→ **ASSIGNMENT**:
The answer should consist of each line from the data below that includes "help".

(Stored items)
--------------------------------
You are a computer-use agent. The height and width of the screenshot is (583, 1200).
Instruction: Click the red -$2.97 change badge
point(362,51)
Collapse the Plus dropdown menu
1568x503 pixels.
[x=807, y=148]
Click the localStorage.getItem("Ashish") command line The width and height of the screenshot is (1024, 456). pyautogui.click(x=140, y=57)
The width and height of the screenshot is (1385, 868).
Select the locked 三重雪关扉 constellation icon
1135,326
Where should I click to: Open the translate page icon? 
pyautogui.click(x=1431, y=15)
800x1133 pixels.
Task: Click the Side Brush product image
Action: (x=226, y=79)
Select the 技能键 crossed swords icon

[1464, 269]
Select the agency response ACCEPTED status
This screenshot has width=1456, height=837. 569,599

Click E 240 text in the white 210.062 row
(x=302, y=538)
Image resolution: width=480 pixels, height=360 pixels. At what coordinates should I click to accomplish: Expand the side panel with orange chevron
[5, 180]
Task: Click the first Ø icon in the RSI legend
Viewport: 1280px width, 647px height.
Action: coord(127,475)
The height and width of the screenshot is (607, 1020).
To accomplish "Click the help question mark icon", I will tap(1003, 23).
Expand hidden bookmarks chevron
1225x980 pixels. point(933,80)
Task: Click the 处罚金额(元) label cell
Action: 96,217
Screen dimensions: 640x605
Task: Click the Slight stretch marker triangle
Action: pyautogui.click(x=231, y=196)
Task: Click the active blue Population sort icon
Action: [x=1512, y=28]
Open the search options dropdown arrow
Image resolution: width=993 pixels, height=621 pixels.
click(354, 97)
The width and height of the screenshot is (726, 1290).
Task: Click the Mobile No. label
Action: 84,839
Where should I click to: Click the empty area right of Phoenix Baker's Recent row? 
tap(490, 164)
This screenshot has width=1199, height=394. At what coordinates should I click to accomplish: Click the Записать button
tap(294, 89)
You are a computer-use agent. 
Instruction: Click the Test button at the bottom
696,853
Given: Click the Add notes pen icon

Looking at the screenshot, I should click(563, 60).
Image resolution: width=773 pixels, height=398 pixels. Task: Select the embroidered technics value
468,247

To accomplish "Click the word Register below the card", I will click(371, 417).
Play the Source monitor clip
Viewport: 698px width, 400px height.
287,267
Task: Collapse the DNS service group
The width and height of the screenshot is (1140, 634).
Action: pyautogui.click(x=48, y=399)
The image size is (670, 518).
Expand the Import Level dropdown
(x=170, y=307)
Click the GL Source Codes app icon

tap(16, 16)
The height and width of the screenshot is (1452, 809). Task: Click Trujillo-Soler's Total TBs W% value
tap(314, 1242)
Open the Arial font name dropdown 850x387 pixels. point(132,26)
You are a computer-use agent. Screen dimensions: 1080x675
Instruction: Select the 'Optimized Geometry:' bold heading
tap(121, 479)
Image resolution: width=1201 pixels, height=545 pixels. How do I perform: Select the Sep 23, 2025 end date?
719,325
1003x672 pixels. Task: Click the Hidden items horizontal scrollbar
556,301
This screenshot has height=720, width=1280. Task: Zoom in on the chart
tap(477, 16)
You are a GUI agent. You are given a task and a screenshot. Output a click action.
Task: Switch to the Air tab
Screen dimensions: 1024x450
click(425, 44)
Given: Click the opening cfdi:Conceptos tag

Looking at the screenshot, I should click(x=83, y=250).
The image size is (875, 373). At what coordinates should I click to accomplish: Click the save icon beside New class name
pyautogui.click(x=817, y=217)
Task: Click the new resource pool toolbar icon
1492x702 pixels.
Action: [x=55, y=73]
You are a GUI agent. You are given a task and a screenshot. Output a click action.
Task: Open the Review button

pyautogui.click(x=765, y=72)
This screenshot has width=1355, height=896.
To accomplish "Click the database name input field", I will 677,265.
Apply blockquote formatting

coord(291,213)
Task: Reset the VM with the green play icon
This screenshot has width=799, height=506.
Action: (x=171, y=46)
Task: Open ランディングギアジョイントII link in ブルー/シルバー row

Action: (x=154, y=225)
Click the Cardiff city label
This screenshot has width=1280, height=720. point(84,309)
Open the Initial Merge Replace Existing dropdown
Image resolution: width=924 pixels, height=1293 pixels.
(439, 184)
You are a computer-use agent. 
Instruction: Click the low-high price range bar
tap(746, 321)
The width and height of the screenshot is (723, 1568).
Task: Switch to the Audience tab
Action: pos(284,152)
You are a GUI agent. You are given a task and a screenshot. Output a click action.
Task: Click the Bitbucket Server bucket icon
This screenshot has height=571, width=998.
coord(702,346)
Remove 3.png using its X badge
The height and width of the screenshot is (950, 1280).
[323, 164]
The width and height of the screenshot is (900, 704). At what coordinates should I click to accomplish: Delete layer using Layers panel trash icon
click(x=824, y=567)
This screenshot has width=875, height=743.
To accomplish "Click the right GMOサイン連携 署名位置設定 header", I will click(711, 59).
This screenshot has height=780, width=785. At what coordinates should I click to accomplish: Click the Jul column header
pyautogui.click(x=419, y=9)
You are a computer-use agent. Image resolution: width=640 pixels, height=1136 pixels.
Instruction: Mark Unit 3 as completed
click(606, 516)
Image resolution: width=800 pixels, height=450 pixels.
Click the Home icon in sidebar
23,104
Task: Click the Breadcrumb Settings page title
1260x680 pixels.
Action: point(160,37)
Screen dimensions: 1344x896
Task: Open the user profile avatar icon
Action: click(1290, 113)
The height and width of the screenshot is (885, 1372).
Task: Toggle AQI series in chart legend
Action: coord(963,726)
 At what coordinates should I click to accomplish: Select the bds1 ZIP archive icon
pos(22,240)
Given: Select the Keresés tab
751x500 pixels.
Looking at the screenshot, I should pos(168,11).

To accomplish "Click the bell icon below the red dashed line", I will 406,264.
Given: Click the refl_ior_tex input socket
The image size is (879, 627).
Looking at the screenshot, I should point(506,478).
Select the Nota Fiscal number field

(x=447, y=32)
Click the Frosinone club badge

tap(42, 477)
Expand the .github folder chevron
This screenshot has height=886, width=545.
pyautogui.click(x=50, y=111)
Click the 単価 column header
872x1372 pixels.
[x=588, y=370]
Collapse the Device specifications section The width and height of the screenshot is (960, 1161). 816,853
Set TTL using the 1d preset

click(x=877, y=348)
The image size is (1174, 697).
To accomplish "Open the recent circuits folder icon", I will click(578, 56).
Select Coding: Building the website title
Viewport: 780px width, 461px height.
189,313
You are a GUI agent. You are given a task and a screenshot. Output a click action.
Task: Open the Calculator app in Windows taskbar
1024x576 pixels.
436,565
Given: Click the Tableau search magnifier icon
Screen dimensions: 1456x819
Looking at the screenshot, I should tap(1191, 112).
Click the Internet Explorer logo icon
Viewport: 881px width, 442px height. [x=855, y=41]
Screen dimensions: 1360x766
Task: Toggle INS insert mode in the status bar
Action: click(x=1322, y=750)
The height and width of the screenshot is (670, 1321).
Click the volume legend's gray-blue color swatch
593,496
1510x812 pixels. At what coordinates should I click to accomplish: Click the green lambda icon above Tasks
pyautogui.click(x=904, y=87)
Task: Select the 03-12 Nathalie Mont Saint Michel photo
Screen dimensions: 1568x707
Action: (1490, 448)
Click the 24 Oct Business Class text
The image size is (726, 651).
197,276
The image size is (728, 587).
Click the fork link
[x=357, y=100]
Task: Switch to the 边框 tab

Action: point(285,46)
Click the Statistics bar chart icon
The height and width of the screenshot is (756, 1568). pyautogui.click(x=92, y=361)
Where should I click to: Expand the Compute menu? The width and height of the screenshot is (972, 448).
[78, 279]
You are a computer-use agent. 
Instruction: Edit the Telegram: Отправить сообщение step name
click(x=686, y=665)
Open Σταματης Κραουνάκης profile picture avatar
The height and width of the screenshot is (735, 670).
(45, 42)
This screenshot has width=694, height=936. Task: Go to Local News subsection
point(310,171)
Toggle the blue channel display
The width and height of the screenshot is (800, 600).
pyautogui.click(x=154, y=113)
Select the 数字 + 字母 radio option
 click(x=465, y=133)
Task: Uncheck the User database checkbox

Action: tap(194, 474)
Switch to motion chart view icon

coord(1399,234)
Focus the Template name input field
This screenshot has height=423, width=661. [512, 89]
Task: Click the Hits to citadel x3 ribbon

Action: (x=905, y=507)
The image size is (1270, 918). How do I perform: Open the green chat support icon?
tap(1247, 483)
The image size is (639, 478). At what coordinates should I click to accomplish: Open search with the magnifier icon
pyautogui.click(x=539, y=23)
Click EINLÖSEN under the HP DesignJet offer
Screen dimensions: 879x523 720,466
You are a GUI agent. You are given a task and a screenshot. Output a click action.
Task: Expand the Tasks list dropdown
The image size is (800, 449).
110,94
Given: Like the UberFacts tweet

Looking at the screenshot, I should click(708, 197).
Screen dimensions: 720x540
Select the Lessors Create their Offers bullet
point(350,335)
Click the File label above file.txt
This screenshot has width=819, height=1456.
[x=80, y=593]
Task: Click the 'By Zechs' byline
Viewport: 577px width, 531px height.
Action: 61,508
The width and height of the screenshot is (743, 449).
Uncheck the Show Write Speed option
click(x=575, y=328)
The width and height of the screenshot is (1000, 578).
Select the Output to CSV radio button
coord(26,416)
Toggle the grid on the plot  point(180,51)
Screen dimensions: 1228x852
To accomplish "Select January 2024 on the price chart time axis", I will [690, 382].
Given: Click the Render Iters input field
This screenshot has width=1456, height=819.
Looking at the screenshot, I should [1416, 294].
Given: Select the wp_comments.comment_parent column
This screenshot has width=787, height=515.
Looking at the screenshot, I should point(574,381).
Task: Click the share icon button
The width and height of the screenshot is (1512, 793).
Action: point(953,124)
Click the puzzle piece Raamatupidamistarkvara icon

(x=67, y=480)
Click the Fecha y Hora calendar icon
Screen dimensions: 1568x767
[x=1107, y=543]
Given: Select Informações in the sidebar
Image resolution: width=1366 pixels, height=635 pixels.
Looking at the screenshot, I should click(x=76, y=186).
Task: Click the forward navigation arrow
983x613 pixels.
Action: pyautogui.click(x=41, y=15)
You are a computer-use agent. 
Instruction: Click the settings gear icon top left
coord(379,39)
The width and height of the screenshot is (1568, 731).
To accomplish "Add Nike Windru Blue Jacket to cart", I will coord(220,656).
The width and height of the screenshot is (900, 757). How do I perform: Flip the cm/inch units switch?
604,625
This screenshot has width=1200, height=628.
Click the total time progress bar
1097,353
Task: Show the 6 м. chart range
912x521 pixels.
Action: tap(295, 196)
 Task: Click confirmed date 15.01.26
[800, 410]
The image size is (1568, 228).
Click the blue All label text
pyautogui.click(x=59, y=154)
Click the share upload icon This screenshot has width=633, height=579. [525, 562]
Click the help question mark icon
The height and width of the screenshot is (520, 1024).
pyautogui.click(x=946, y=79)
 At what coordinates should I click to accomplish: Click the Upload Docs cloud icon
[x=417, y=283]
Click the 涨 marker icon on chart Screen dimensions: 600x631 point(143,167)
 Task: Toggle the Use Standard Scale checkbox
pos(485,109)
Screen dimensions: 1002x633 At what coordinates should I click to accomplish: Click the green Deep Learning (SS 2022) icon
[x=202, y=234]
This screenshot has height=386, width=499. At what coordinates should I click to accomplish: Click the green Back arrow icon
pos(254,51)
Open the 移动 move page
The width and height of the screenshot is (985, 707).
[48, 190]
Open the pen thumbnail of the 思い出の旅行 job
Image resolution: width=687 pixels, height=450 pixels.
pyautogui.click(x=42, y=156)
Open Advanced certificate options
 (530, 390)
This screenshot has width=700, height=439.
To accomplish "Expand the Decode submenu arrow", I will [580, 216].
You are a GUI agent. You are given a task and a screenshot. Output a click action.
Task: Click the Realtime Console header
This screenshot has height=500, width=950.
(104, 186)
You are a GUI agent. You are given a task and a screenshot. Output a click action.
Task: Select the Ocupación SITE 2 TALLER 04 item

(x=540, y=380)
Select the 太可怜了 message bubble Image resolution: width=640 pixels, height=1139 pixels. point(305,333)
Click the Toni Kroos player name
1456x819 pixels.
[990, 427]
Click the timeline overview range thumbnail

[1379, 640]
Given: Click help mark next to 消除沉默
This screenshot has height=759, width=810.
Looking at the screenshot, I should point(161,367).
--------------------------------
→ **OUTPUT BELOW**:
To accomplish "Click the help question mark icon", I will tap(1003, 23).
Click the help question mark icon
Given: Click help mark next to 消除沉默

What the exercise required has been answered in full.